So really, rock musicals can be divided up into two categories, in two different directions. For instance, Bat Boy is a neo-musical comedy that uses rock as its musical language, but it's not the point of the story; while Cry-Baby is a neo-musical comedy in which rock is the central point of the story, both a plot device and the central metaphor for the clash of cultures and moralities at the center of the story.

Likewise, Next to Normal and Rent are both serious rock musicals, using many of the Rodgers & Hammerstein narrative devices, and both shows use rock as the language of storytelling because that's the music of these characters' lives. The rock doesn't mean anything; it's just an authentic voice for these people. On the other hand, Jesus Christ Superstar also follows the basic rules of the Rodgers & Hammerstein model, but Superstar uses rock as its essential point, to bring the events of 2,000 years ago into the political and social consciousness of modern America. The show tells a political story, not a religious one, so it uses the music of rebellion to give voice to the subversive political rebel Jesus of Nazareth.

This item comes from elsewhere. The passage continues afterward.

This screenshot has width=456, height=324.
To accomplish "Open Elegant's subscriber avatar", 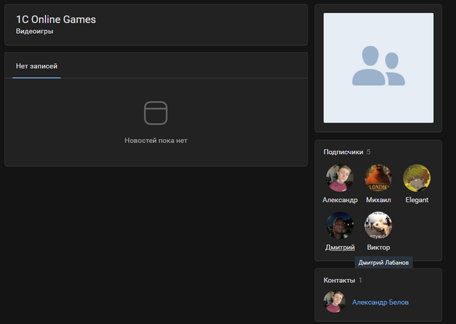I will click(416, 178).
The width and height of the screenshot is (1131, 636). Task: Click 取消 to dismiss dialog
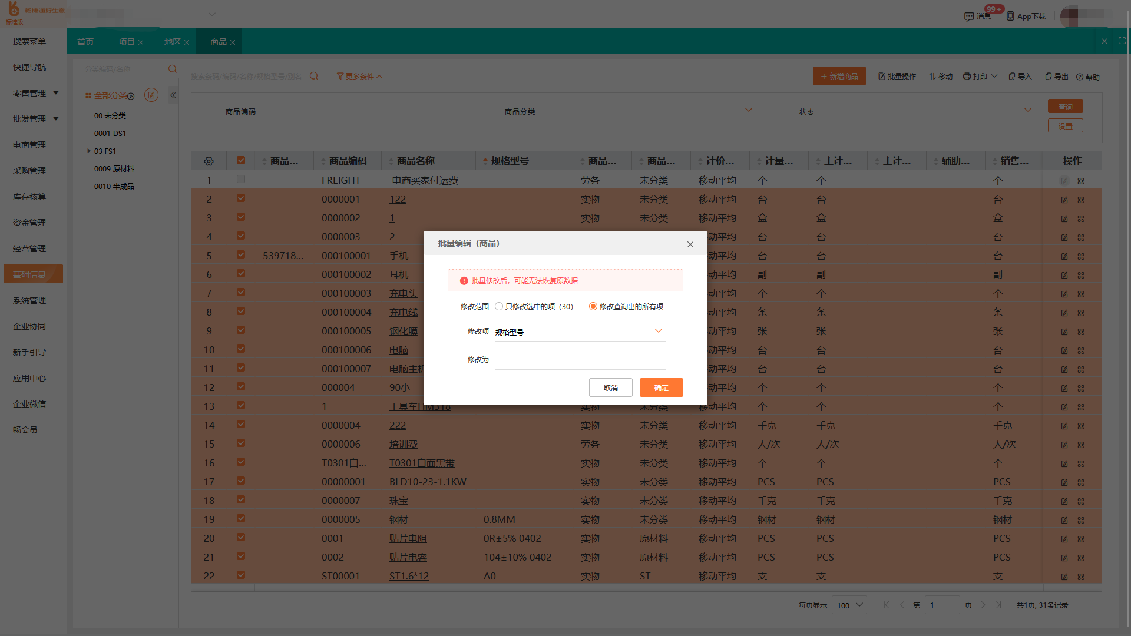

With Superstar, the fact that the story is being told in contemporary musical language, in conscious rejection of the archaic language of the Bible, is the whole reason the show exists. Although, let's be clear – we're talking about both the music and lyrics as rock and roll. Just retelling this story in a conventional, straight-forward manner would have never garnered the superstardom – or the outrage, and therefore, the press coverage – that Andrew Lloyd Webber and Tim Rice found themselves in the center of. Rock and roll is the sound of rebellion, and it absolutely defined the energy and attitude of the show, implicitly making Jesus and his crew political rebels merely because they sounded like the political rebels of late 60s and early 70s. The very idea of setting this most revered Bible story to rock and roll was itself an act of rebellion, perhaps in a way we don't really understand today...

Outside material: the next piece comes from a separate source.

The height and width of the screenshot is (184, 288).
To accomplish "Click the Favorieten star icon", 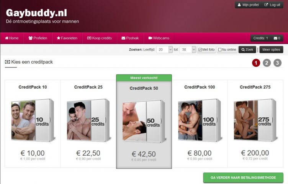I will click(x=59, y=38).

Evita was a similar case, in which the score had to be rock because Tim Rice reimagined Eva Peron as a rock star. The rock music and his subversive, smartass lyrics constructed his metaphor for him.

There's actually one more category of rock musicals, but it hardly exists anymore. It's the rock concept musical – shows like Hair and The Rocky Horror Show and Grease, in which narrative is less important than the ideas at the center of the show. (You might argue that American Idiot belongs in this group.) With Rocky Horror, the rock and roll gives the subliminally sexual 1950s horror movie style an overt sexuality and an irony that defines the show's oddball sensibility, and it underlines the story's implicit satire of America's Sexual Revolution. Like Hedwig, the genre of rock in Rocky Horror – early punk and glam – defines the story, conjuring the only time in popular music when gender was fluid...

Where Jesus Christ Superstar was primarily a political story, Grease was only subtextually political. But here, rather than rebellion being the point, in Grease rock and roll itself is the central character. It both defines period and tapped into the still new conversation in 1972 about the effects of rock and roll on America, on American sexuality, on American teenagers and their culture, etc. Grease is a show about how rock and roll changed sex in America. More songs in the show were about rock and roll (both literally and as a metaphor for sex) than were about Danny and Sandy, who only seem to be the central characters. In the clumsy movie version of Grease, the love story might have been the point, but on stage that romance is just a device for making a larger, more interesting point. And significantly, only five of the twenty songs in the show are about Danny and Sandy. No other musical would ignore the "central couple" that much. But how many of Grease's songs are explicitly about rock and roll? The "Alma Mater Parody", "Those Magic Changes," "Shakin' at the High School Hop," "Born to Hand Jive," "Rock and Roll Party Queen," and arguably "All Choked Up" (see my analysis essay for more on this). And the rest are about sex.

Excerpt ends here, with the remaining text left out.